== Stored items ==
•••

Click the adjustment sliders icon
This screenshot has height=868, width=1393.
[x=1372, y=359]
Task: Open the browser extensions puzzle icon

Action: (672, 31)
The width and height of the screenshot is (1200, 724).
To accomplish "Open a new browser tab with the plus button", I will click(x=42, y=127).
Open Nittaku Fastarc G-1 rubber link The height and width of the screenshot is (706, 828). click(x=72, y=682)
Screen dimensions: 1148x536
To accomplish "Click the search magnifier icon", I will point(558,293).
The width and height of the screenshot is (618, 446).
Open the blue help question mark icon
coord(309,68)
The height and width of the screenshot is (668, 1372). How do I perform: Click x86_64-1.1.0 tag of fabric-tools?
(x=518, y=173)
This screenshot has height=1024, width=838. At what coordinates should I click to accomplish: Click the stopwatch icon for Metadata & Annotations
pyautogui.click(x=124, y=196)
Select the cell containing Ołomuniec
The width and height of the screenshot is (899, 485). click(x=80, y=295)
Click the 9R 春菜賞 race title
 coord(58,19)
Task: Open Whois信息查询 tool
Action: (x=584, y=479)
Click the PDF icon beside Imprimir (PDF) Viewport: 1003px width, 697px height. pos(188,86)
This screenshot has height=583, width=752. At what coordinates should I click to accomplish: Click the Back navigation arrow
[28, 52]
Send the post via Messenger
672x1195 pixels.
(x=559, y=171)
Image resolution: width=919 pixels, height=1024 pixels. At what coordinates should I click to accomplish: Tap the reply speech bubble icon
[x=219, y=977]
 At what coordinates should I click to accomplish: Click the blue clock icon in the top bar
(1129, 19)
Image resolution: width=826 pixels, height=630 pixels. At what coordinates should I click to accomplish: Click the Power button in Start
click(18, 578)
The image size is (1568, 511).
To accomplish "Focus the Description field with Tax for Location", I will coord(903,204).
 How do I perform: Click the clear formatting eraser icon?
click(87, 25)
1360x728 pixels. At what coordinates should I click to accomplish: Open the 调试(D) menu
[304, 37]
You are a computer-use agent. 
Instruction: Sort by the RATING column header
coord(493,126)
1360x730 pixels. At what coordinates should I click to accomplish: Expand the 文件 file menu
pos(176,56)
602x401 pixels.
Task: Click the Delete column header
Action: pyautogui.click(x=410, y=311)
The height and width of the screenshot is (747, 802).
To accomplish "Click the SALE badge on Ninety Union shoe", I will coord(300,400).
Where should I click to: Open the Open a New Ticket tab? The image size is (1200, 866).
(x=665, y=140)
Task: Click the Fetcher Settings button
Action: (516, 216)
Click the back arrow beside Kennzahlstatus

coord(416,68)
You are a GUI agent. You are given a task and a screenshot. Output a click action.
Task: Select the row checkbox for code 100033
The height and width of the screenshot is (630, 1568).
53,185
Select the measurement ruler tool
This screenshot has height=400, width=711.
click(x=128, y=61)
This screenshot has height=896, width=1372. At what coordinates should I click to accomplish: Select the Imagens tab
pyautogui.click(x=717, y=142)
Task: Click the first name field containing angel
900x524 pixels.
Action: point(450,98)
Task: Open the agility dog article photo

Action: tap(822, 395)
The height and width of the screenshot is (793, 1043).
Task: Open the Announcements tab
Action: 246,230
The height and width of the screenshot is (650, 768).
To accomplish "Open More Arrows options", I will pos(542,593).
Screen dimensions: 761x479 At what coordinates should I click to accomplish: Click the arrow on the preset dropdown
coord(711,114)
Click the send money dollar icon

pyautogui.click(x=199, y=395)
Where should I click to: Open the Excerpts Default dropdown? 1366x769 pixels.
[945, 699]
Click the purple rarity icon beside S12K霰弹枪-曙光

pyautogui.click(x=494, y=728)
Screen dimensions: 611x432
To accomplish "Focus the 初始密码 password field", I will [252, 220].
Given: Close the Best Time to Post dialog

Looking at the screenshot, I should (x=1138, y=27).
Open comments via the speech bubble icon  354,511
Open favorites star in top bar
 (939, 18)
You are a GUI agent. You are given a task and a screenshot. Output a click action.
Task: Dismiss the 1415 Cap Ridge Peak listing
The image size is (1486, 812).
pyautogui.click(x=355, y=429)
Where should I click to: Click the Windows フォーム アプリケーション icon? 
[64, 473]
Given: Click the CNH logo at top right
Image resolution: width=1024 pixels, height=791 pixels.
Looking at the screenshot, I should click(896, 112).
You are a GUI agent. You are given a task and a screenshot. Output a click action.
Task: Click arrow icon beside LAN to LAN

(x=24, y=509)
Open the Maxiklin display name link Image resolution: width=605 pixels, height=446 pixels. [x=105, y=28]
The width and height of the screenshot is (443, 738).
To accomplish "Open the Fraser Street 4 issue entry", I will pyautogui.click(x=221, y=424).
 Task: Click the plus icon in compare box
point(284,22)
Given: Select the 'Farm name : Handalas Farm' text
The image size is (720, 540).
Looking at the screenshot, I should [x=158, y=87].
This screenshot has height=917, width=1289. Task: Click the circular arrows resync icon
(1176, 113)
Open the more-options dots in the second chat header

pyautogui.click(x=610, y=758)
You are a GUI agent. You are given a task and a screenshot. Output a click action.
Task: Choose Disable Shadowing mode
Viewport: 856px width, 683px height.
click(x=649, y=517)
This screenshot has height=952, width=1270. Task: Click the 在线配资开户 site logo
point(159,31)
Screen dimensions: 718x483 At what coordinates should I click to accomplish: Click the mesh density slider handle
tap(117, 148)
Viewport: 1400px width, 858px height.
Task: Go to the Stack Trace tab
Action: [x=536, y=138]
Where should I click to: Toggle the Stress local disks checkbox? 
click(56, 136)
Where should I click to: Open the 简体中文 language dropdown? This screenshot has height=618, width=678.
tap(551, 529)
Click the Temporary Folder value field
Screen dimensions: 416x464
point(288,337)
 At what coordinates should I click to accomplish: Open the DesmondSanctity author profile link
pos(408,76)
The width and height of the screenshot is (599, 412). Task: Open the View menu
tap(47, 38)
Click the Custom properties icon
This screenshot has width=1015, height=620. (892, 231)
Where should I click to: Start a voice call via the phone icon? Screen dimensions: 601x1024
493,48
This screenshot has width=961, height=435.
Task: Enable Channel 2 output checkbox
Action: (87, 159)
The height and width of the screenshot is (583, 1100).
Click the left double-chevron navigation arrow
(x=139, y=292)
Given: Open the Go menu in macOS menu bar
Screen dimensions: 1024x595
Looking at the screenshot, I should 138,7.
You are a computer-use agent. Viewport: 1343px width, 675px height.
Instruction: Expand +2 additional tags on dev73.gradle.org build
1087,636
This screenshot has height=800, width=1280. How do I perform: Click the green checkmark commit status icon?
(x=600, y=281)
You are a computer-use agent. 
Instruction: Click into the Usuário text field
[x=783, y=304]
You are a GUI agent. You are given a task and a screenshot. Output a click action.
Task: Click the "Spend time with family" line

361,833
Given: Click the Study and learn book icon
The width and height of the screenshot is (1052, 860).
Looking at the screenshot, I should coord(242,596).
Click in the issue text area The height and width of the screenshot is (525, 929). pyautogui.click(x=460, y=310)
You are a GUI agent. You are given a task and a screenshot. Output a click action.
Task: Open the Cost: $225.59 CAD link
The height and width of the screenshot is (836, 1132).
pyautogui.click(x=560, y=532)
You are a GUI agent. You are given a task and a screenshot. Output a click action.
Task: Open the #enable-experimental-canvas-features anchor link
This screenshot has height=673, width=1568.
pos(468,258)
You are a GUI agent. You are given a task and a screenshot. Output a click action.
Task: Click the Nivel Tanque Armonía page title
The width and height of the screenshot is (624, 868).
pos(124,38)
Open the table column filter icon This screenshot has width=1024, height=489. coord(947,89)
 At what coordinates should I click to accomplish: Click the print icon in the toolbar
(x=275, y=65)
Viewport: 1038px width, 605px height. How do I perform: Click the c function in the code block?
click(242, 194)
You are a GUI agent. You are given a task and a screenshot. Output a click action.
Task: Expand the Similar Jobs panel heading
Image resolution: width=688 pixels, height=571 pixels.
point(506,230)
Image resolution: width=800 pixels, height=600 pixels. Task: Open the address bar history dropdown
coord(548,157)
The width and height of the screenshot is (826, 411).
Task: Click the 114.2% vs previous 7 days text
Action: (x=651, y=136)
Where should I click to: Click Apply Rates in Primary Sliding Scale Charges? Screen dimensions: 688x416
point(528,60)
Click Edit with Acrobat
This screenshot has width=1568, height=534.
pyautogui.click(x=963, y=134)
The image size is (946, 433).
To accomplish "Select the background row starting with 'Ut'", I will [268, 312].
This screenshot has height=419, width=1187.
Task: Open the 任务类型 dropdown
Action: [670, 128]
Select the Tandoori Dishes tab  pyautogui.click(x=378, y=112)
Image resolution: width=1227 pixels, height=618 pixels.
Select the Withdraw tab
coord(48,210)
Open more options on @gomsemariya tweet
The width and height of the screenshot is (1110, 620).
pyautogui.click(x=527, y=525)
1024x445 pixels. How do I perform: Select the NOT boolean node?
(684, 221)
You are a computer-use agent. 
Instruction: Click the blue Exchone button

•••

== EXERCISE ==
Please, from the entries above, set down exactly the lines from the one containing "Where should I click to: Toggle" through the one containing "You are a computer-use agent. Viewport: 1343px", and only those.

== SOLUTION FOR THIS TASK ==
Where should I click to: Toggle the Stress local disks checkbox? 
click(56, 136)
Where should I click to: Open the 简体中文 language dropdown? This screenshot has height=618, width=678.
tap(551, 529)
Click the Temporary Folder value field
Screen dimensions: 416x464
point(288,337)
 At what coordinates should I click to accomplish: Open the DesmondSanctity author profile link
pos(408,76)
The width and height of the screenshot is (599, 412). Task: Open the View menu
tap(47, 38)
Click the Custom properties icon
This screenshot has width=1015, height=620. (892, 231)
Where should I click to: Start a voice call via the phone icon? Screen dimensions: 601x1024
493,48
This screenshot has width=961, height=435.
Task: Enable Channel 2 output checkbox
Action: (87, 159)
The height and width of the screenshot is (583, 1100).
Click the left double-chevron navigation arrow
(x=139, y=292)
Given: Open the Go menu in macOS menu bar
Screen dimensions: 1024x595
Looking at the screenshot, I should 138,7.
You are a computer-use agent. Viewport: 1343px width, 675px height.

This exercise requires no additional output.